La Cassazione mette in discussione i nomi troppo insoliti che i genitori decidono di dare ai propri figli e lo fa con una sentenza che potrebbe far discutere e comunque fare giurisprudenza.

La Cassazione ha confermato il cambiamento d’ufficio del nome di battesimo imposto da una coppia di Genova al loro bambino; il bimbo, per decisione dei giudici, non potrà chiamarsi Venerdì come avrebbero voluto i genitori ma si chiamerà Gregorio, il nome del santo festeggiato il 3 settembre giorno di nascita del bimbo.

I genitori del bambini durante il processo hanno insistito sul fatto che il nome Venerdì non è più insolito dei nomi dati da personaggi noti ai loro figli, come per esempio Francesco Totti e Ilari Blasi che hanno chiamato la figlia Chanel o come Jaki Elkann e Lavinia Borromeo che hanno chiamato Oceano il loro secondo bambino.

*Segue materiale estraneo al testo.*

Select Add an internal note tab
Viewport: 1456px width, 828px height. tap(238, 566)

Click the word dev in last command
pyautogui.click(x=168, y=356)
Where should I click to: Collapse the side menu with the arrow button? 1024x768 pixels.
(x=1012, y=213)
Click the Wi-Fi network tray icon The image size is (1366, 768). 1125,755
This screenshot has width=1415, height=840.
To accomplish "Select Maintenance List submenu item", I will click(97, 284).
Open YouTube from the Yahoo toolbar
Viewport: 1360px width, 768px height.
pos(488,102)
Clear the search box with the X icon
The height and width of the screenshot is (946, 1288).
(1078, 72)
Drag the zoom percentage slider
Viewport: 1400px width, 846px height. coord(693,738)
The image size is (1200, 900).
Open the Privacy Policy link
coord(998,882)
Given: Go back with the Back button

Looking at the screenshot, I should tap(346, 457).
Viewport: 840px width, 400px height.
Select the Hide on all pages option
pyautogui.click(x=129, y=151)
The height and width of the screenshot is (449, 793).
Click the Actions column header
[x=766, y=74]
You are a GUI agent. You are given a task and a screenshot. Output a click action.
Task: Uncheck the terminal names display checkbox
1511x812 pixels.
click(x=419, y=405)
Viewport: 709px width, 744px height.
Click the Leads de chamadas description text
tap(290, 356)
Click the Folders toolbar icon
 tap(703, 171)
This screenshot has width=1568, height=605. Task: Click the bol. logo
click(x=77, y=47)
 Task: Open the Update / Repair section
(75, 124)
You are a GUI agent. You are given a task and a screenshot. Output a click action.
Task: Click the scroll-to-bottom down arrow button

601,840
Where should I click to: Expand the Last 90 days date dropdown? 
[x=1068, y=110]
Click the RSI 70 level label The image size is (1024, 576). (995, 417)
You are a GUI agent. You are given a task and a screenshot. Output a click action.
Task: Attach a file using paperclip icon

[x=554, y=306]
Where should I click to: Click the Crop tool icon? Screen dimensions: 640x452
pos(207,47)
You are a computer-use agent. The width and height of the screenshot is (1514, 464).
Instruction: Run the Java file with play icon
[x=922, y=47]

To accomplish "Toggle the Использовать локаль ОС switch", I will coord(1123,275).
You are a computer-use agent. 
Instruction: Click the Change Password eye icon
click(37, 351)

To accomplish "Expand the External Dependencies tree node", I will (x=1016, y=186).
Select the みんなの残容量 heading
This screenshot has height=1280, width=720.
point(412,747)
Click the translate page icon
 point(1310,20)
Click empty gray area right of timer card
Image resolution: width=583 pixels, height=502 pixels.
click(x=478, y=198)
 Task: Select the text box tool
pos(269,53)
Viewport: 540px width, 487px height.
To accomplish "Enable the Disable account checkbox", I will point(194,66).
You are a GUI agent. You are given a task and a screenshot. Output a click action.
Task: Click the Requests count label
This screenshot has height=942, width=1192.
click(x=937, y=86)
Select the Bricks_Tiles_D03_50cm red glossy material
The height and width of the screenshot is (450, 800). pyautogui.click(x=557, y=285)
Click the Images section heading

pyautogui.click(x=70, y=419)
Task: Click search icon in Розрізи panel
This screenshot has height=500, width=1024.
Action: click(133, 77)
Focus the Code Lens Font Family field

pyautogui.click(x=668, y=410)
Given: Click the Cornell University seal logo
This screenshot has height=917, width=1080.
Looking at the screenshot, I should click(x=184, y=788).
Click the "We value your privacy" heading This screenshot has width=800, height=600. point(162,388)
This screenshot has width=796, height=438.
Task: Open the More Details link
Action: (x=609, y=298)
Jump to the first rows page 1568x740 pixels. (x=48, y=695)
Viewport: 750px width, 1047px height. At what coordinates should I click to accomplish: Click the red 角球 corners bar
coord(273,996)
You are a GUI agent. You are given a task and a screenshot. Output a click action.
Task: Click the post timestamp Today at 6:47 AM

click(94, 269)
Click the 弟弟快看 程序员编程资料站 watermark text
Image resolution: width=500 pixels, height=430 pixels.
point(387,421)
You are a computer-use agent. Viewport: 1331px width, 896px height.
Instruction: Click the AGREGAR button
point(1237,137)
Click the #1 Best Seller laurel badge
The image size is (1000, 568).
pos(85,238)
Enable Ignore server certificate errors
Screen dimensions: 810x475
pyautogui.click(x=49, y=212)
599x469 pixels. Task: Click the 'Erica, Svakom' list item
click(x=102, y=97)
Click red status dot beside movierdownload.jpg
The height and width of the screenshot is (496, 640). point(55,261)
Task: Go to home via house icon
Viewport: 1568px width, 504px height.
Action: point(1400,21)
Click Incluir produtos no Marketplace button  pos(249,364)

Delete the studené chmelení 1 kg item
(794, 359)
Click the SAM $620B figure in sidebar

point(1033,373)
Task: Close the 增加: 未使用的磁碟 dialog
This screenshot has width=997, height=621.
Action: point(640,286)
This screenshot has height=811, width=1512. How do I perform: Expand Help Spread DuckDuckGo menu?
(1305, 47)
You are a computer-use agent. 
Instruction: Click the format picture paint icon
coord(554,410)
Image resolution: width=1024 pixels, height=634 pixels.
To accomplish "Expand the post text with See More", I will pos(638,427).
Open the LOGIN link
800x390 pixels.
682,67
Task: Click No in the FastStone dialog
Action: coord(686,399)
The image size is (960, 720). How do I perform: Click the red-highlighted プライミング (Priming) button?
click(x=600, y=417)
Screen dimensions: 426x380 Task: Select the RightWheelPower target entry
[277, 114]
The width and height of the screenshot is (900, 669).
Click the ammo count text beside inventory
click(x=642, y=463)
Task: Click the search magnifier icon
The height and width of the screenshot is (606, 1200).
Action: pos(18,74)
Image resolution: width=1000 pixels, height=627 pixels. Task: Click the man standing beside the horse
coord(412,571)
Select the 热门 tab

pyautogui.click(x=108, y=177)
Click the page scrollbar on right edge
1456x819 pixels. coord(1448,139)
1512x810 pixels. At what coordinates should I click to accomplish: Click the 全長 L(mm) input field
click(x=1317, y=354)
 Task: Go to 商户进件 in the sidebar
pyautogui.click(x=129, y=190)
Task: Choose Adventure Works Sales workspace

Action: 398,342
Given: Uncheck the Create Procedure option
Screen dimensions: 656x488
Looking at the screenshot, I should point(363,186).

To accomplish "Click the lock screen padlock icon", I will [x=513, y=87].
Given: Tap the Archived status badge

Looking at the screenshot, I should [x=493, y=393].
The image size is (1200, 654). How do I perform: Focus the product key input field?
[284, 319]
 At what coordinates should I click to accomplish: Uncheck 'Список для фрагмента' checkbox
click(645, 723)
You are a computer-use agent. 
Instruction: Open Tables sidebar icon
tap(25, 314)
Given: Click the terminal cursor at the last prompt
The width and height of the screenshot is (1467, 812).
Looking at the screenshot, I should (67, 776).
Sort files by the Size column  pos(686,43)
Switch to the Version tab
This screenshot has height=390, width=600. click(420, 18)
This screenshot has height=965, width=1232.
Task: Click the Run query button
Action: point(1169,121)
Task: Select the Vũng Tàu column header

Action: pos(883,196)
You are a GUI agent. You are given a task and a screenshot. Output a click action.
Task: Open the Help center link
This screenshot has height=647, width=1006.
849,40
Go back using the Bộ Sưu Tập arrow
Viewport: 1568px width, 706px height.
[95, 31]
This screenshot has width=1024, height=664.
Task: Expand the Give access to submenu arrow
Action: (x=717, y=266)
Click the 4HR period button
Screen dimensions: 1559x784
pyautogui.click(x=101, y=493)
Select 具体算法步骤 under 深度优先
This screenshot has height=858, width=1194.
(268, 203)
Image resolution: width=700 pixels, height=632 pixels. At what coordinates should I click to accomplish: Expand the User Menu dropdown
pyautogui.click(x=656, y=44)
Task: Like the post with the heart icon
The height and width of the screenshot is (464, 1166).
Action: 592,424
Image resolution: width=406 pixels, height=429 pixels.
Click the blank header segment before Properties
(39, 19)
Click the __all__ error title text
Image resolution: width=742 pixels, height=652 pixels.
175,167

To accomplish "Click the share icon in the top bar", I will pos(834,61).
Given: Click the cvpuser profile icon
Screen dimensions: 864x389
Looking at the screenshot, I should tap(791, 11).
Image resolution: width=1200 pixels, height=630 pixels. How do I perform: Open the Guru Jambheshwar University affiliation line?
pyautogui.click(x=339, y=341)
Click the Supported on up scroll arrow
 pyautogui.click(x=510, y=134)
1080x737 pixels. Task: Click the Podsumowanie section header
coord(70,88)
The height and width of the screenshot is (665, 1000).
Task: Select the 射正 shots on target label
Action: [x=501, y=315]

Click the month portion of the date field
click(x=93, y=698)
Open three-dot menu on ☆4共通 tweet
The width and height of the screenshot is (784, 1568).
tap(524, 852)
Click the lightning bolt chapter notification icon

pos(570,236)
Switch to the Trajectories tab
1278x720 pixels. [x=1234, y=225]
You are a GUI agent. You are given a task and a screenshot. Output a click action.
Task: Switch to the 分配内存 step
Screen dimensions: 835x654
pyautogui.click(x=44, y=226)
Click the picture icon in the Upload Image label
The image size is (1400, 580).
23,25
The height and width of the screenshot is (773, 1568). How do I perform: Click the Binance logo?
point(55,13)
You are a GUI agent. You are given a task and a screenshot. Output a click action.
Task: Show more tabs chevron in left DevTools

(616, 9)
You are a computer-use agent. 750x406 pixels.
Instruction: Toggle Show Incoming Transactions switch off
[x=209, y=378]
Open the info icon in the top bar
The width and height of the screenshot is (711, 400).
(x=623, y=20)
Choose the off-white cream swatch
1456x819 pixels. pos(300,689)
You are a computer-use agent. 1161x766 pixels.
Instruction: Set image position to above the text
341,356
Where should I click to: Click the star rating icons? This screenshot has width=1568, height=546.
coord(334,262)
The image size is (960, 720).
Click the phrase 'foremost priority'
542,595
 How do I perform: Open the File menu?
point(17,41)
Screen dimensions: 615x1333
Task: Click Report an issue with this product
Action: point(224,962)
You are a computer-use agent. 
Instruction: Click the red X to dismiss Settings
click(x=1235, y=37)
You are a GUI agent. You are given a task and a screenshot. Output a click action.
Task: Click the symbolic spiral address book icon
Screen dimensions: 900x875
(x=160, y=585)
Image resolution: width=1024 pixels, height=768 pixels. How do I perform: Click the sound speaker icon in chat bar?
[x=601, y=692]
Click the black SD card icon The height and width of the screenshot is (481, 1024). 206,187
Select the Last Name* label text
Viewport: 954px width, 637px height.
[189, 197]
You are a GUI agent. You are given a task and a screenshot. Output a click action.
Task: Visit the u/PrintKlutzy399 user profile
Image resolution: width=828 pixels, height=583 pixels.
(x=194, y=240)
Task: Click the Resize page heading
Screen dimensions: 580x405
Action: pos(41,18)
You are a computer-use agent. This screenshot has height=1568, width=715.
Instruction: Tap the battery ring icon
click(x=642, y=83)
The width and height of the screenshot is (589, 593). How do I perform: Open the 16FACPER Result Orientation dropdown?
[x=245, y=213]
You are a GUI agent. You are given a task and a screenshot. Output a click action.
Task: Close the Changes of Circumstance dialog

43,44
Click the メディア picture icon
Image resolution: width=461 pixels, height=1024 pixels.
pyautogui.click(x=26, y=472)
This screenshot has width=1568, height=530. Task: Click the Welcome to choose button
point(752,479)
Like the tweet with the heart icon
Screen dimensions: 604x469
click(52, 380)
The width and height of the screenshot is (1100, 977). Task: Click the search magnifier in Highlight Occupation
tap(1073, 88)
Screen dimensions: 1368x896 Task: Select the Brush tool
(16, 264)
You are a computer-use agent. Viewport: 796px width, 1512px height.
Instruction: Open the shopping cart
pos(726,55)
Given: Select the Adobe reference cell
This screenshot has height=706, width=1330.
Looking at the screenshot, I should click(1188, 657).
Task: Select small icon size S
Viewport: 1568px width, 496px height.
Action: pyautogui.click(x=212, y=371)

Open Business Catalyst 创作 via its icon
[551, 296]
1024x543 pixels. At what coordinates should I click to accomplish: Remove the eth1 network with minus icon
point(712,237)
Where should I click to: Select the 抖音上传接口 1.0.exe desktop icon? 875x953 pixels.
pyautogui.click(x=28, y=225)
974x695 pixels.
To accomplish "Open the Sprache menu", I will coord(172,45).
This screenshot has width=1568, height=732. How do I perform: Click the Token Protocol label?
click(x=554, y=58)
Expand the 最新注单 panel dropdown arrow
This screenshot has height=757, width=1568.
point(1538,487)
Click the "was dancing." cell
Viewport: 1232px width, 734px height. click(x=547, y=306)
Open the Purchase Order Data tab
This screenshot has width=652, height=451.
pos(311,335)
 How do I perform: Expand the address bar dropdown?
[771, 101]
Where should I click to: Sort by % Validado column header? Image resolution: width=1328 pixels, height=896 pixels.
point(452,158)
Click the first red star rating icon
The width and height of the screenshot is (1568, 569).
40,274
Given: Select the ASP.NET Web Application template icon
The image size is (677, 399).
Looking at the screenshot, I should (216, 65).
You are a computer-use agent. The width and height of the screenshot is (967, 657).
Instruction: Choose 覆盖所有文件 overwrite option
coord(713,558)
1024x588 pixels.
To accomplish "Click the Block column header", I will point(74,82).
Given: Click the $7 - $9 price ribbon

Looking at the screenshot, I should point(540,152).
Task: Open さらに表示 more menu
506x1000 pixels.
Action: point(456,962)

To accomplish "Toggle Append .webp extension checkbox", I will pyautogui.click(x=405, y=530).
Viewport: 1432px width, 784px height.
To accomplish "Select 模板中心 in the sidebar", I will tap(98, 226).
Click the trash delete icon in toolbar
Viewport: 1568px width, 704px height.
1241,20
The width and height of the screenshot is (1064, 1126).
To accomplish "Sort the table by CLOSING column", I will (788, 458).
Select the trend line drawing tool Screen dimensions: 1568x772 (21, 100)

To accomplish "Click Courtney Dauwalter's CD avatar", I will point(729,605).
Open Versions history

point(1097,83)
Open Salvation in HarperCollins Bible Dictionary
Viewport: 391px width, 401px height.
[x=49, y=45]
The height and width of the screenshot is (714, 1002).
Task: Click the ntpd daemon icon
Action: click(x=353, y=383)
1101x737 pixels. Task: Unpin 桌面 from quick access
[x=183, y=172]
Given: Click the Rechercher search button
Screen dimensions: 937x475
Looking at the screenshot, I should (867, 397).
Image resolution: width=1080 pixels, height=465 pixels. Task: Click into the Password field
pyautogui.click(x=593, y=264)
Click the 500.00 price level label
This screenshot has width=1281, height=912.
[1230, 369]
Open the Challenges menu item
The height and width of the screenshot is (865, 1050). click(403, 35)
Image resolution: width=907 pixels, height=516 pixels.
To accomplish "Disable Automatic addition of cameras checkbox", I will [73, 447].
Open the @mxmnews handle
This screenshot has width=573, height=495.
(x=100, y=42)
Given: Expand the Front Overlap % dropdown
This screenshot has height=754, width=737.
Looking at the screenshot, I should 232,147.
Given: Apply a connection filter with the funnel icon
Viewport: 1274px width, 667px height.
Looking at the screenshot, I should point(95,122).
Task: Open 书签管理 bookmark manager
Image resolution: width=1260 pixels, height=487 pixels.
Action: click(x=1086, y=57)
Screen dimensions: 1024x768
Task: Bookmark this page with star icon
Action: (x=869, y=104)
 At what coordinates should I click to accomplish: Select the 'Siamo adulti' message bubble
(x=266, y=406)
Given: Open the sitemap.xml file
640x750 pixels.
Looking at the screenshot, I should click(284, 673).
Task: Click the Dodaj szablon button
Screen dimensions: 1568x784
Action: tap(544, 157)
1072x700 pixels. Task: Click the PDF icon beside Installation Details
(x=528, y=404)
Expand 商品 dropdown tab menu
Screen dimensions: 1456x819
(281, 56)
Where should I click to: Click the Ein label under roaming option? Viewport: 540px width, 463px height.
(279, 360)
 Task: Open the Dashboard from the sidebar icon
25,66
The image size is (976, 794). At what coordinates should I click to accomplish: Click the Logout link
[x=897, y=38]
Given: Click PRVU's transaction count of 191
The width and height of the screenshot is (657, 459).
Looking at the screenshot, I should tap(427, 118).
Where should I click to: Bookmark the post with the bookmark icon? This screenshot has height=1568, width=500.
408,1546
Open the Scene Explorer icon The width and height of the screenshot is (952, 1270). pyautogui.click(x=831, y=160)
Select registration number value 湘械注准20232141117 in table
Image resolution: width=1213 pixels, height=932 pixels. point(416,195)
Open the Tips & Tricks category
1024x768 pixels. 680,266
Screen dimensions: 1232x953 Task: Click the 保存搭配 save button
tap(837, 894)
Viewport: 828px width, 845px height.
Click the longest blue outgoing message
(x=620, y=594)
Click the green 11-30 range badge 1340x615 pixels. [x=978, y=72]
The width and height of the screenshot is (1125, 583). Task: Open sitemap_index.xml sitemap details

Ma la Cassazione, con la sentenza 25452, ha invece confermato il decreto della Corte di appello di Genova che il 10 novembre 2007 aveva convalidato la rettifica del nome prescelto così come stabilito, in primo grado, dal tribunale del capoluogo ligure; le procedure per il cambiamento d’ufficio del nome al bambino erano state avviate quando l’ufficiale dell’anagrafe si era rifiutato di scrivere Venerdì sull’atto di nascita.

Secondo i giudici Venerdì sarebbe un nome "dal carattere ridicolo e suscettivo di ironia e scherno, in grado di arrecare un grave nocumento alla persona che lo porta" per il richiamo al nome del compagno di sventura di Robinson Crusoe, "figura umana caratterizzata dalla sudditanza e dalla inferiorità che non raggiungerebbe mai la condizione di uomo civilizzato".